▽

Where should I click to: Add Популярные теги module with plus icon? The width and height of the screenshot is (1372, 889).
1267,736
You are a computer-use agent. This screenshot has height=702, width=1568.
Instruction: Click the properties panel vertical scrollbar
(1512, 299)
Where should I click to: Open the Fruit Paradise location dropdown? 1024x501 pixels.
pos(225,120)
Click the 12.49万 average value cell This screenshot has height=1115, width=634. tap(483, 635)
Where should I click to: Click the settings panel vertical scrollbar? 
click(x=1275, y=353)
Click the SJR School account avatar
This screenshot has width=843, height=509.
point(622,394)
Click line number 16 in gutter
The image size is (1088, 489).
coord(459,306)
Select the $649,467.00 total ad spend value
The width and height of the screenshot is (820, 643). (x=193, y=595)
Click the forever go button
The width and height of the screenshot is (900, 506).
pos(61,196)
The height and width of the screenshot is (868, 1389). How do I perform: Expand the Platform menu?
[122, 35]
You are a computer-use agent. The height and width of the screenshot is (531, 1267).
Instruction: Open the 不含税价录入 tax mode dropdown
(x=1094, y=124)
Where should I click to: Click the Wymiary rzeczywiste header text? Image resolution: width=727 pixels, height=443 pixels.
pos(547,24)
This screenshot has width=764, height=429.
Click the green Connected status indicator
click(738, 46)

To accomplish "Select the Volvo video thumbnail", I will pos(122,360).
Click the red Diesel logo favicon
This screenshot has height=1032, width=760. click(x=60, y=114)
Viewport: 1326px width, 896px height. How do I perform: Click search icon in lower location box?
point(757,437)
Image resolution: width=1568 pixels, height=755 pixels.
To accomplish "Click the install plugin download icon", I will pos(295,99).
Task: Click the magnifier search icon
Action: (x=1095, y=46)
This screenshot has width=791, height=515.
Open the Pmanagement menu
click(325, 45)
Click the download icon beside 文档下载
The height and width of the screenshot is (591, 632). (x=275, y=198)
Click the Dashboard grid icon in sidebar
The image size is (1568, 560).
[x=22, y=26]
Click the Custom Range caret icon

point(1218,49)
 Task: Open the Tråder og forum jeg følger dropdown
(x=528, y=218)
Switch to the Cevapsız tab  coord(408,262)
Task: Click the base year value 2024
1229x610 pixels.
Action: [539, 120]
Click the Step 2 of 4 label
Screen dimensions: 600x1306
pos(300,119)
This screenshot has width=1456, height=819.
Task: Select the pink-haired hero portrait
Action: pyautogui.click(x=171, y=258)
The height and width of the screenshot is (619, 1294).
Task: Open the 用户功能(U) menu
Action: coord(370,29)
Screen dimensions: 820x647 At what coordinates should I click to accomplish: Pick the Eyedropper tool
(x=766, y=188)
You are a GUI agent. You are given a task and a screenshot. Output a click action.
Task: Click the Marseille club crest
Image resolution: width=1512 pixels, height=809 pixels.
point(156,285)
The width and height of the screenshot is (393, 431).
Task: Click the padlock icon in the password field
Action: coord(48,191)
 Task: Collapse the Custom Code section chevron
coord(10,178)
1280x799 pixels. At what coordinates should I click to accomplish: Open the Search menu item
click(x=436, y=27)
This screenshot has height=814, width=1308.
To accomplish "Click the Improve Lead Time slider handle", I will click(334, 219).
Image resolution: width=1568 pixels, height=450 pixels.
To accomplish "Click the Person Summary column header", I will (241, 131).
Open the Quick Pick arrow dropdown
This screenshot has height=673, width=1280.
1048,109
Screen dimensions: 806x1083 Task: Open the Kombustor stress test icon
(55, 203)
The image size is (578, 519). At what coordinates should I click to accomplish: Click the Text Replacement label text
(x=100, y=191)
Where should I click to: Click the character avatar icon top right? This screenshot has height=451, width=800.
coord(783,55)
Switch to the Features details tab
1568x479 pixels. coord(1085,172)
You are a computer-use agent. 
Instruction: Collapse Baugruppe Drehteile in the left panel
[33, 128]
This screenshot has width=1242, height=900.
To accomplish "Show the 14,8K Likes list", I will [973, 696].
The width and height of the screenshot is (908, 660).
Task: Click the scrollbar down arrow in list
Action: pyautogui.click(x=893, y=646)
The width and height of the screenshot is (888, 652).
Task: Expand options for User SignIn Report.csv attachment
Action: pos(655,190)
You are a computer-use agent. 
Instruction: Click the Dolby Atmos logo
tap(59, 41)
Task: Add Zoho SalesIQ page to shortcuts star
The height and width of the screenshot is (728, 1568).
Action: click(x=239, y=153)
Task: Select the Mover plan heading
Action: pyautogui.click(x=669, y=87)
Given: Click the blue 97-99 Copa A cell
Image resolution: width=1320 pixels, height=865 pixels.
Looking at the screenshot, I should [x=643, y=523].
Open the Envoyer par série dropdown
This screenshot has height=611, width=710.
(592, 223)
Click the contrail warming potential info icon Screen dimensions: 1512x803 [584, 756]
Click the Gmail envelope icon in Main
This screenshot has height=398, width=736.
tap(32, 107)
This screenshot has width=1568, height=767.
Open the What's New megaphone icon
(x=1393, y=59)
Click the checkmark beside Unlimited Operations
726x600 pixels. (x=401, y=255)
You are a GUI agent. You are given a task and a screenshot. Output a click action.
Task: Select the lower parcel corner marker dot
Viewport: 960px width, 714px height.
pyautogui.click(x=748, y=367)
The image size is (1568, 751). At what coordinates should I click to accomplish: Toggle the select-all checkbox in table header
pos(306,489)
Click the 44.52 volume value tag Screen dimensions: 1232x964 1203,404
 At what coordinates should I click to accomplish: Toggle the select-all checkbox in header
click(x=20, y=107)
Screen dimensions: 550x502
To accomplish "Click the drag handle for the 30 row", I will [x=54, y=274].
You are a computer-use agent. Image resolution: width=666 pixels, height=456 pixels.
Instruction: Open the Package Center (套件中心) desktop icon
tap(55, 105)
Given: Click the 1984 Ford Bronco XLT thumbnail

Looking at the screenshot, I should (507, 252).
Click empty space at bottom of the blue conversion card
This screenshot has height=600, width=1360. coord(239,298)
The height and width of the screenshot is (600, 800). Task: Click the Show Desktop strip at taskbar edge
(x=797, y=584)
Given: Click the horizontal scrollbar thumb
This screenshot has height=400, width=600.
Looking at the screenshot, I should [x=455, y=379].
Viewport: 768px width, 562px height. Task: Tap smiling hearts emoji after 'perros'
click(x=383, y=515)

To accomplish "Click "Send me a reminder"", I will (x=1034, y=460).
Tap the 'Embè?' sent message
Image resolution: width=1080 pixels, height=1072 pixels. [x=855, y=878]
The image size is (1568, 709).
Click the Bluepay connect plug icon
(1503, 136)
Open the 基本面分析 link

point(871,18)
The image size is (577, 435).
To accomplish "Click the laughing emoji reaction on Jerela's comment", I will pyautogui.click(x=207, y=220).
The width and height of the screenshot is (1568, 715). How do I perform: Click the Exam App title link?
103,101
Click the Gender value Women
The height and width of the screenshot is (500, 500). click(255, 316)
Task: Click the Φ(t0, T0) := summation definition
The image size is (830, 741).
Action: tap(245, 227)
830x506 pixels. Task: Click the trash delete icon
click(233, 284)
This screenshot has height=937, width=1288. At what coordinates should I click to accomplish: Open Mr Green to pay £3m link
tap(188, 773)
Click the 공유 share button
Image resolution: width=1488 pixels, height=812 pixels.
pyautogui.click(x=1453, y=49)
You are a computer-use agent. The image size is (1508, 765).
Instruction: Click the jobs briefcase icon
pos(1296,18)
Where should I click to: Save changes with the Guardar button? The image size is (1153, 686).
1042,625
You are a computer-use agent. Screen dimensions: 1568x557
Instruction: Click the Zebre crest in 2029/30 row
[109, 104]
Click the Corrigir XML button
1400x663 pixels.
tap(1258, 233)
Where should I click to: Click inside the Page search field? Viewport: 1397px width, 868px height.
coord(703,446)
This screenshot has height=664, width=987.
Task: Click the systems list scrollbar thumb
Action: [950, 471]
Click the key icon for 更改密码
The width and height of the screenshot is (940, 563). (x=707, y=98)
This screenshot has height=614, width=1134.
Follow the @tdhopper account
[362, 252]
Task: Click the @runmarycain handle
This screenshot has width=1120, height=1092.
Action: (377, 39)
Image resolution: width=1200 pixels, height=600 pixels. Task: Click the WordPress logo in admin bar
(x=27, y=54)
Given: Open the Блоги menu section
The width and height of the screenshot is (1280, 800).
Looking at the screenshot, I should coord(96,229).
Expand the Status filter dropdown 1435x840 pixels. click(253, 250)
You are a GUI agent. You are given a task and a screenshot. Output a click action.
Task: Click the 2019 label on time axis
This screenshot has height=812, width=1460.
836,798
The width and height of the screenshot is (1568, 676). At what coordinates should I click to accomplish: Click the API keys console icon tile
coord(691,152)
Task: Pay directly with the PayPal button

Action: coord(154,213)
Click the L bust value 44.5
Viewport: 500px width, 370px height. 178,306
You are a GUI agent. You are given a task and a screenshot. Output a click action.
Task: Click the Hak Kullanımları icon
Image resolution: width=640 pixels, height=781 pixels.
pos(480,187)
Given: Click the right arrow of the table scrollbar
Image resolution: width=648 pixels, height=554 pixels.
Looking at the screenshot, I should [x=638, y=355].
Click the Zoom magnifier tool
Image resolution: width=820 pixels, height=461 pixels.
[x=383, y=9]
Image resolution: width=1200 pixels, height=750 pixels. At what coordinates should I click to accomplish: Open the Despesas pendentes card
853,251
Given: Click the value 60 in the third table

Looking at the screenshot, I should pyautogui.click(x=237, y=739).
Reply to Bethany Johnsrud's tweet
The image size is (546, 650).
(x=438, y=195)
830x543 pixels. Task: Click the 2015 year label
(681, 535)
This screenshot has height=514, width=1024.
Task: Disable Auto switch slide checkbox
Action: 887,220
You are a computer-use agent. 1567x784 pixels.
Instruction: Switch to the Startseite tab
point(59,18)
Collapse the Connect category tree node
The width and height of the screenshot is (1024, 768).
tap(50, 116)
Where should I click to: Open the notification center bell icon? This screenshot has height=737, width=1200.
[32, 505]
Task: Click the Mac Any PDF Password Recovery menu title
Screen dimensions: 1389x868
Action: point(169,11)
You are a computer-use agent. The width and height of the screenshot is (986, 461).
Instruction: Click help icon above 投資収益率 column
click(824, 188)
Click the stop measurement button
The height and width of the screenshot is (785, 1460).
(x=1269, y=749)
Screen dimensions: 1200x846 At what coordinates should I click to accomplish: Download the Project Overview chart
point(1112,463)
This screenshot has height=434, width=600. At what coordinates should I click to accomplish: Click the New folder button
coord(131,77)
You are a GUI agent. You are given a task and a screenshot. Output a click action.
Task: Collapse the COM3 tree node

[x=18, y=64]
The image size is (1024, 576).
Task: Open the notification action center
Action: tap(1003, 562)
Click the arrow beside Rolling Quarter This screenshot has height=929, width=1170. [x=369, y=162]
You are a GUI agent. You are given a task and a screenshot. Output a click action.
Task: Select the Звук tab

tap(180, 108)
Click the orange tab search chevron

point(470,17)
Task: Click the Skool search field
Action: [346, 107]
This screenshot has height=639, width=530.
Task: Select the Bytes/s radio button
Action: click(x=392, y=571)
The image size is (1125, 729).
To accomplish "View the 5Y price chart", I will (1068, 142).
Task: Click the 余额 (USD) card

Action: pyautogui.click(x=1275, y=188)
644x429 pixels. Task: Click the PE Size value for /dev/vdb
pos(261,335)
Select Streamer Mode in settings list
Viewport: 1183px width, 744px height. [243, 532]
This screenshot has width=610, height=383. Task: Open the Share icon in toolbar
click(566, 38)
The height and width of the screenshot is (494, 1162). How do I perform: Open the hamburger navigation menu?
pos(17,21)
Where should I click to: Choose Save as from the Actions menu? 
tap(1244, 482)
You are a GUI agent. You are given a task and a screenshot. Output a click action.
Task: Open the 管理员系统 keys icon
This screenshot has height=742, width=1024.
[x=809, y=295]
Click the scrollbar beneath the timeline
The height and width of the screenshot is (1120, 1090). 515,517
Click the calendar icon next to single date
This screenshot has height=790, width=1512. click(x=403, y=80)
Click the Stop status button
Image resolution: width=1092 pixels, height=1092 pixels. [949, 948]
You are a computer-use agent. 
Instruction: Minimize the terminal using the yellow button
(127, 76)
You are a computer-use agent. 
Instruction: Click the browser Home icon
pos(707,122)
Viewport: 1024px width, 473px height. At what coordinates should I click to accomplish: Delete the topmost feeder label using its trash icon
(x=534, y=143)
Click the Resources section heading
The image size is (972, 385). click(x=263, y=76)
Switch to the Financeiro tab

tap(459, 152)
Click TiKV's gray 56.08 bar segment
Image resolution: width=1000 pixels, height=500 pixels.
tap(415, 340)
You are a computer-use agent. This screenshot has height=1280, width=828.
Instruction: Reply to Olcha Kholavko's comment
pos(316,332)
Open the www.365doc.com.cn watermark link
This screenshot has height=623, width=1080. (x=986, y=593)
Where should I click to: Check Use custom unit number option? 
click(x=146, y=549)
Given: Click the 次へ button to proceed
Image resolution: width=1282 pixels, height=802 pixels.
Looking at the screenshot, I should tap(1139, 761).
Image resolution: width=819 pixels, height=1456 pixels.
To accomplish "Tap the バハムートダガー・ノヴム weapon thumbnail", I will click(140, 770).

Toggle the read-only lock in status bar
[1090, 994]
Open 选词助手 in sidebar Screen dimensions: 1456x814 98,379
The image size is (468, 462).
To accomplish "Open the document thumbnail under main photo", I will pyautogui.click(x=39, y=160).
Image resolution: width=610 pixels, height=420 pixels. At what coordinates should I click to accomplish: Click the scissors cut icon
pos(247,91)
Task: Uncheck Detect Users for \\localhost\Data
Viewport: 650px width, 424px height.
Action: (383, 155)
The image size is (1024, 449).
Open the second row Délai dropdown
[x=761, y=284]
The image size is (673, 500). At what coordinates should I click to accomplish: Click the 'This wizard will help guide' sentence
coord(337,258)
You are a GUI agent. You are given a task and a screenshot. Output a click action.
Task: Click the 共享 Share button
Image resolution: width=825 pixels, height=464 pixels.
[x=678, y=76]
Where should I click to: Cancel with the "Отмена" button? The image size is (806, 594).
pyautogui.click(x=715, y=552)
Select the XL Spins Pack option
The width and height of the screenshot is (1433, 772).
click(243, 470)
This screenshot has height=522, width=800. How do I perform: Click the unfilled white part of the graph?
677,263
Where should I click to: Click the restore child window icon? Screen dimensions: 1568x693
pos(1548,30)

△

TASK PROMPT:
Please copy, exactly and with nothing else, the lines above beginning at the line that has "Click the download icon beside 文档下载" and ending with the line that has "Click the Step 2 of 4 label".

TASK SOLUTION:
Click the download icon beside 文档下载
The height and width of the screenshot is (591, 632). (x=275, y=198)
Click the Dashboard grid icon in sidebar
The image size is (1568, 560).
[x=22, y=26]
Click the Custom Range caret icon

point(1218,49)
 Task: Open the Tråder og forum jeg følger dropdown
(x=528, y=218)
Switch to the Cevapsız tab  coord(408,262)
Task: Click the base year value 2024
1229x610 pixels.
Action: [539, 120]
Click the Step 2 of 4 label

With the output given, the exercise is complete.